--- ACTION ITEM ---
Of the entries below, return only those lines from the line with "Task: Open the Nested Columns tab" to the line with "Given: Uncheck Show Photos in Subfolders", exactly, both included.

+===+

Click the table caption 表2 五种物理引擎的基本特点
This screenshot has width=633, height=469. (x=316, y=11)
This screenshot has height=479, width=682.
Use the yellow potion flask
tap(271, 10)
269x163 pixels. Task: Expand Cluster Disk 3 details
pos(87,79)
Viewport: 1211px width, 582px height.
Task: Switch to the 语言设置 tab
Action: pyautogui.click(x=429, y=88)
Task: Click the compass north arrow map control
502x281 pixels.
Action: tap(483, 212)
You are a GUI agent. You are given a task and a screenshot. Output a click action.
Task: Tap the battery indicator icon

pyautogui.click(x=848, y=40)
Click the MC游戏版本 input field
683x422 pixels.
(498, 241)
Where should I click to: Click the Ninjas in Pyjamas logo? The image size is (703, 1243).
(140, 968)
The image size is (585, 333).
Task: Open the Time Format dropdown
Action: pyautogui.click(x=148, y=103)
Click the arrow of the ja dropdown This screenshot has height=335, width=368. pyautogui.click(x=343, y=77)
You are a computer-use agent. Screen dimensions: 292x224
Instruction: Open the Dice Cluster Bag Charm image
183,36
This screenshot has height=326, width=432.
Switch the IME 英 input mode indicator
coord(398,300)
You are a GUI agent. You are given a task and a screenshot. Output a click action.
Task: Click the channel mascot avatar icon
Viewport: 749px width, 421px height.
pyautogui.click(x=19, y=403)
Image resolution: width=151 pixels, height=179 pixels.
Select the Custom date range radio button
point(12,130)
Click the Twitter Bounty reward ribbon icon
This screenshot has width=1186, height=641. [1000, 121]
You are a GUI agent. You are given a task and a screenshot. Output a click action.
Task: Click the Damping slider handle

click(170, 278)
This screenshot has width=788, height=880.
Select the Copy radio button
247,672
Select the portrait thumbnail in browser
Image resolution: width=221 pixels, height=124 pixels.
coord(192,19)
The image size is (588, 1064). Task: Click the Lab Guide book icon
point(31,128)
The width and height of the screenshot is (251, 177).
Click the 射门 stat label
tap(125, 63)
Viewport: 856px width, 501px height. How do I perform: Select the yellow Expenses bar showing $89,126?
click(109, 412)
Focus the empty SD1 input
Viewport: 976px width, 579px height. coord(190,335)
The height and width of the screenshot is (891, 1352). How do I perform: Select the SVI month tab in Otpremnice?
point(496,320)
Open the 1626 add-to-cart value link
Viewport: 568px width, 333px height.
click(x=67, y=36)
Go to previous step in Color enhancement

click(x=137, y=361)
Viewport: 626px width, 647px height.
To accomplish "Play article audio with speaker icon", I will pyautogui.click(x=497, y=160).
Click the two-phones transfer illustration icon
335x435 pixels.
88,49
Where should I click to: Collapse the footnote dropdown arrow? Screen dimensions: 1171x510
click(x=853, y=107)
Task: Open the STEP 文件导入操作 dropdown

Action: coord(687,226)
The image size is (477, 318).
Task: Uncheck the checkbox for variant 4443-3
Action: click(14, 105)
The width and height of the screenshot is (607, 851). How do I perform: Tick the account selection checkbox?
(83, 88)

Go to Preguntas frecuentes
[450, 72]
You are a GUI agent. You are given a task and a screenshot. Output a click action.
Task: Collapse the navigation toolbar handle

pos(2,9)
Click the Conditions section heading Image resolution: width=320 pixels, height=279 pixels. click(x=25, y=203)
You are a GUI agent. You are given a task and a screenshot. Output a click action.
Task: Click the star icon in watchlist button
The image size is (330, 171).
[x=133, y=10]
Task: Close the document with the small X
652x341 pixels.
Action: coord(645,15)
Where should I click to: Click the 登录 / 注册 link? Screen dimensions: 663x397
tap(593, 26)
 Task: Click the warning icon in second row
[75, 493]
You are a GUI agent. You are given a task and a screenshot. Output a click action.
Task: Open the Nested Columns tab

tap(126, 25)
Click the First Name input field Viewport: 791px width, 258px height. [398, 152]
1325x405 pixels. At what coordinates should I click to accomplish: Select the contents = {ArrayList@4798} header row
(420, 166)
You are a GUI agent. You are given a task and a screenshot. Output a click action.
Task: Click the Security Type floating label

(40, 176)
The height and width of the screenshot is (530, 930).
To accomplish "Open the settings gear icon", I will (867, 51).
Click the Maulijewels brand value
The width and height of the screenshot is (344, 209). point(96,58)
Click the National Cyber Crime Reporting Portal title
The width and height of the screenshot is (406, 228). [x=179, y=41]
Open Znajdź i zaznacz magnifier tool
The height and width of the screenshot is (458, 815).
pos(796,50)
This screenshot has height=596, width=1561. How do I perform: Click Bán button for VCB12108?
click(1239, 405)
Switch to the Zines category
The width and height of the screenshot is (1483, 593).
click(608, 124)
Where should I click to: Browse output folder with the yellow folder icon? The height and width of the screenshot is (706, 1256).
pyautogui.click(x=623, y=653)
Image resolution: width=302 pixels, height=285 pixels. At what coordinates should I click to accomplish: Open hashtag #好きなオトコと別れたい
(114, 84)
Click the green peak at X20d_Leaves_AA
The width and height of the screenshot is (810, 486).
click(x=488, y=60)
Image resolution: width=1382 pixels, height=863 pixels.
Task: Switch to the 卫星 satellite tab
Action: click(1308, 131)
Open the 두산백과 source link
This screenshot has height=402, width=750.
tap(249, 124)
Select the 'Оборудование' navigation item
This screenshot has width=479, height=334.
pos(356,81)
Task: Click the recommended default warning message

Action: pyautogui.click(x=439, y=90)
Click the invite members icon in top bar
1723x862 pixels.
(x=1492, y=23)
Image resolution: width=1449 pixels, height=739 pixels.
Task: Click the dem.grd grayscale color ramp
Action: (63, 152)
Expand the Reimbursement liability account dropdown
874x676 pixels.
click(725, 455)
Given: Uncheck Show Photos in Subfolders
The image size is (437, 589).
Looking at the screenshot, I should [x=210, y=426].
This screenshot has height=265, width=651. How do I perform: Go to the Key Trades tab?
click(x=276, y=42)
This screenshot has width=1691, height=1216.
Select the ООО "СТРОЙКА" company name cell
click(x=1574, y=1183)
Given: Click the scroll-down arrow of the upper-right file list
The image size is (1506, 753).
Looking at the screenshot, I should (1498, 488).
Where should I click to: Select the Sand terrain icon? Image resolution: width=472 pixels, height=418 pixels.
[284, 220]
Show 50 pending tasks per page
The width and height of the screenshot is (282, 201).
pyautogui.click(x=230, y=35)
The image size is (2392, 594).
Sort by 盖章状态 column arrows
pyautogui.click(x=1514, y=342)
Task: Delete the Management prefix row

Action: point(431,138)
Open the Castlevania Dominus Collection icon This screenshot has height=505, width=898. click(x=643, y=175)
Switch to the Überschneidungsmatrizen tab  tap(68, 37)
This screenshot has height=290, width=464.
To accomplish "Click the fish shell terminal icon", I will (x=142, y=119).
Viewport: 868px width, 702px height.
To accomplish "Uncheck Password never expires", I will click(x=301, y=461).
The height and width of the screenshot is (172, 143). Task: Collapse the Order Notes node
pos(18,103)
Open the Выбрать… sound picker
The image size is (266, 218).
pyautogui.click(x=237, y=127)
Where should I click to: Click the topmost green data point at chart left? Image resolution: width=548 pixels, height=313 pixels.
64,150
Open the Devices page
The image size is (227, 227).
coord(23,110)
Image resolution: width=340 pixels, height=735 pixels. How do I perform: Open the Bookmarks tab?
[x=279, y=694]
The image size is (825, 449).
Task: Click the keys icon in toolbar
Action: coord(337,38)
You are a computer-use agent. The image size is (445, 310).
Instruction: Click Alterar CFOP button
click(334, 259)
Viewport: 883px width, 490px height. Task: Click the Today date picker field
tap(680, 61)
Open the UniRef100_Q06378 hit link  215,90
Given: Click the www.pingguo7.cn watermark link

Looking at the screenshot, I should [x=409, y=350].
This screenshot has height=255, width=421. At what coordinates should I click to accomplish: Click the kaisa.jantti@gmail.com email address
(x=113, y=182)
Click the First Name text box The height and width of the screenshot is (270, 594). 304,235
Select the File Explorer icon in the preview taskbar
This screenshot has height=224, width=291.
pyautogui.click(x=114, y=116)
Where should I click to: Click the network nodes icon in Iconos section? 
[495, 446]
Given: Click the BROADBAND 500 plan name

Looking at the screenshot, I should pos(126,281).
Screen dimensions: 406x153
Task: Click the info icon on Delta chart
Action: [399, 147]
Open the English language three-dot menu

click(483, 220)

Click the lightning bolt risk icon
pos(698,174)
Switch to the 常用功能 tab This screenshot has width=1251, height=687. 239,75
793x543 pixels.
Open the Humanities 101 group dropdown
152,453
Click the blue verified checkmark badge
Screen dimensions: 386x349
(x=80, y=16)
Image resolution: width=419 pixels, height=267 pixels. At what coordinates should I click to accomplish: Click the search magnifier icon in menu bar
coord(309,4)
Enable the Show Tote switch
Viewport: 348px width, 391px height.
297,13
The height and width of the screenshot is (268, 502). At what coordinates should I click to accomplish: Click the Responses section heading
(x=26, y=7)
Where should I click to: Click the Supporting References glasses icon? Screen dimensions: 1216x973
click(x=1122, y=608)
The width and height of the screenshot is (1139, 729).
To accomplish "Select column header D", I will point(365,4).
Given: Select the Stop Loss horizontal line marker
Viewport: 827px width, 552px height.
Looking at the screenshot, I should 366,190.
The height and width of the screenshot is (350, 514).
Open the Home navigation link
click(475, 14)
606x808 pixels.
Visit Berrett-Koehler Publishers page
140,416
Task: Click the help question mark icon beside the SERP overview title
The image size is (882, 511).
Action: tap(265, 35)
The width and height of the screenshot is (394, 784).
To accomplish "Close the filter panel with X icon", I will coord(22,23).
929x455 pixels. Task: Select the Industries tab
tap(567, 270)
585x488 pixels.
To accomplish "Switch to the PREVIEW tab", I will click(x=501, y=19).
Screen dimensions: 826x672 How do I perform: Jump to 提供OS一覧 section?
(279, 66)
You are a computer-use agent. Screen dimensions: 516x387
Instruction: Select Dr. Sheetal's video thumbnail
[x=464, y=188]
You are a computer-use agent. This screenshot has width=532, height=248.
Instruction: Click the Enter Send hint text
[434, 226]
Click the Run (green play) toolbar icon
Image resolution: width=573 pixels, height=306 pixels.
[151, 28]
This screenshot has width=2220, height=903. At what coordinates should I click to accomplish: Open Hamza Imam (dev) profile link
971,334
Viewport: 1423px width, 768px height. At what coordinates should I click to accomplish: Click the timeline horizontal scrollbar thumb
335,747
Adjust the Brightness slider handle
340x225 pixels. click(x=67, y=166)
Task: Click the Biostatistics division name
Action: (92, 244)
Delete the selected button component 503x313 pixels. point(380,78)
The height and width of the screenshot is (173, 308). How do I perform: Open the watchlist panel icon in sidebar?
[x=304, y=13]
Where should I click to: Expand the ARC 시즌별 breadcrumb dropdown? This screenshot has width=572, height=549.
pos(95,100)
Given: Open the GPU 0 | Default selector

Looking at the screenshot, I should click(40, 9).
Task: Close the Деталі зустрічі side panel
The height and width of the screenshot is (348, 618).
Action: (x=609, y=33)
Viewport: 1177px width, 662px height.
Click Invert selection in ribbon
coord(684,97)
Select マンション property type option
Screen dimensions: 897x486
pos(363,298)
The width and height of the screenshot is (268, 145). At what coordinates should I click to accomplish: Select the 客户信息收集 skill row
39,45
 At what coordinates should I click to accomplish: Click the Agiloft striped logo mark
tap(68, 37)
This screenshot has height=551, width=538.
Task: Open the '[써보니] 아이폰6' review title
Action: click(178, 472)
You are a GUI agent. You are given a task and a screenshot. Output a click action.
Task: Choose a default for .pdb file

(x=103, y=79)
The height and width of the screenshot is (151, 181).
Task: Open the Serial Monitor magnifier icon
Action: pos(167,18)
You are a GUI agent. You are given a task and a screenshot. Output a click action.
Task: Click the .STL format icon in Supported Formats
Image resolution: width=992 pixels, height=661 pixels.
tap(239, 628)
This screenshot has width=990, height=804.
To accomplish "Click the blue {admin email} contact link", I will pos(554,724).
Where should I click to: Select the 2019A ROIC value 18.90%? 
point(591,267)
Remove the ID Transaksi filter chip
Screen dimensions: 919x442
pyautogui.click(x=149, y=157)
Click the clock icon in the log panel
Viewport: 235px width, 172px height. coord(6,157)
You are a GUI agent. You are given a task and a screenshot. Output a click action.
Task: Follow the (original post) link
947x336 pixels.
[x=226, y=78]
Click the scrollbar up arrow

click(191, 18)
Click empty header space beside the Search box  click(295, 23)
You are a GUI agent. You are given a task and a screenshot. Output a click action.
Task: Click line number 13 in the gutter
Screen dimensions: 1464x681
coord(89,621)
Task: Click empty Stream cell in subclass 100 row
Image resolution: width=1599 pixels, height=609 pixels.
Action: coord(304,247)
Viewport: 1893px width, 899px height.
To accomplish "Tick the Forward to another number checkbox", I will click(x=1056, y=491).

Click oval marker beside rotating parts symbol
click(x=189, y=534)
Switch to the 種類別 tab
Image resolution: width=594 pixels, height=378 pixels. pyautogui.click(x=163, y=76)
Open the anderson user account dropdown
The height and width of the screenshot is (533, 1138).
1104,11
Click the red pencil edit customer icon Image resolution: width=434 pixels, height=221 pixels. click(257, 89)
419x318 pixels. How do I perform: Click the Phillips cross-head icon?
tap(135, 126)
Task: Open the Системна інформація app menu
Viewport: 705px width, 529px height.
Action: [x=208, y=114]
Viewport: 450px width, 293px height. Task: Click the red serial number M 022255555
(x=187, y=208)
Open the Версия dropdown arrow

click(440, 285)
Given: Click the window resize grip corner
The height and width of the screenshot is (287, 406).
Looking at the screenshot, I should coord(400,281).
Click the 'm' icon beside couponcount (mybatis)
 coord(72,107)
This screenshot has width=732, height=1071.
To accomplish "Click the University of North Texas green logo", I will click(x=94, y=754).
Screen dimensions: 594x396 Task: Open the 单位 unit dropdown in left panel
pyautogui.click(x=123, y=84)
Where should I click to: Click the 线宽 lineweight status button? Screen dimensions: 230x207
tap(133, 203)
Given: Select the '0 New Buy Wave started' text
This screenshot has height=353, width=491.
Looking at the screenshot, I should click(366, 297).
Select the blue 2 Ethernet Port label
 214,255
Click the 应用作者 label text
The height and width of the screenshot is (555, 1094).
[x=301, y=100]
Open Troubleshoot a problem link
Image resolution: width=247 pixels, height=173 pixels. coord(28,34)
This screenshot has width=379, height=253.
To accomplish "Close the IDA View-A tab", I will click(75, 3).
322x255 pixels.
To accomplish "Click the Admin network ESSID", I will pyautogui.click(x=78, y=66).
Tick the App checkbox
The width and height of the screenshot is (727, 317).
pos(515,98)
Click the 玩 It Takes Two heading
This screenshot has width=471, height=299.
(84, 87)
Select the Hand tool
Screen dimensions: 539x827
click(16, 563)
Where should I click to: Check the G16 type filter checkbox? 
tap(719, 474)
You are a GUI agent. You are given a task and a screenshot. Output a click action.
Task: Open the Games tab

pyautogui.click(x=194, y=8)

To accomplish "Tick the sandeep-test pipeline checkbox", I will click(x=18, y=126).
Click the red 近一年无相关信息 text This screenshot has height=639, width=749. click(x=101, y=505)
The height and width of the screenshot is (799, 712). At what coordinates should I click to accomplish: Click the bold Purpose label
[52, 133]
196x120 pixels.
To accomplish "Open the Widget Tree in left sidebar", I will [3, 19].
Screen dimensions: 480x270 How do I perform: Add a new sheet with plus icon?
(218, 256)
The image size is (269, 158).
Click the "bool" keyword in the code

+===+

--- OUTPUT FOR THIS TASK ---
Task: Open the Nested Columns tab

tap(126, 25)
Click the First Name input field Viewport: 791px width, 258px height. [398, 152]
1325x405 pixels. At what coordinates should I click to accomplish: Select the contents = {ArrayList@4798} header row
(420, 166)
You are a GUI agent. You are given a task and a screenshot. Output a click action.
Task: Click the Security Type floating label

(40, 176)
The height and width of the screenshot is (530, 930).
To accomplish "Open the settings gear icon", I will (867, 51).
Click the Maulijewels brand value
The width and height of the screenshot is (344, 209). point(96,58)
Click the National Cyber Crime Reporting Portal title
The width and height of the screenshot is (406, 228). [x=179, y=41]
Open Znajdź i zaznacz magnifier tool
The height and width of the screenshot is (458, 815).
pos(796,50)
This screenshot has height=596, width=1561. How do I perform: Click Bán button for VCB12108?
click(1239, 405)
Switch to the Zines category
The width and height of the screenshot is (1483, 593).
click(608, 124)
Where should I click to: Browse output folder with the yellow folder icon? The height and width of the screenshot is (706, 1256).
pyautogui.click(x=623, y=653)
Image resolution: width=302 pixels, height=285 pixels. At what coordinates should I click to accomplish: Open hashtag #好きなオトコと別れたい
(114, 84)
Click the green peak at X20d_Leaves_AA
The width and height of the screenshot is (810, 486).
click(x=488, y=60)
Image resolution: width=1382 pixels, height=863 pixels.
Task: Switch to the 卫星 satellite tab
Action: click(1308, 131)
Open the 두산백과 source link
This screenshot has height=402, width=750.
tap(249, 124)
Select the 'Оборудование' navigation item
This screenshot has width=479, height=334.
pos(356,81)
Task: Click the recommended default warning message

Action: pyautogui.click(x=439, y=90)
Click the invite members icon in top bar
1723x862 pixels.
(x=1492, y=23)
Image resolution: width=1449 pixels, height=739 pixels.
Task: Click the dem.grd grayscale color ramp
Action: (63, 152)
Expand the Reimbursement liability account dropdown
874x676 pixels.
click(725, 455)
Given: Uncheck Show Photos in Subfolders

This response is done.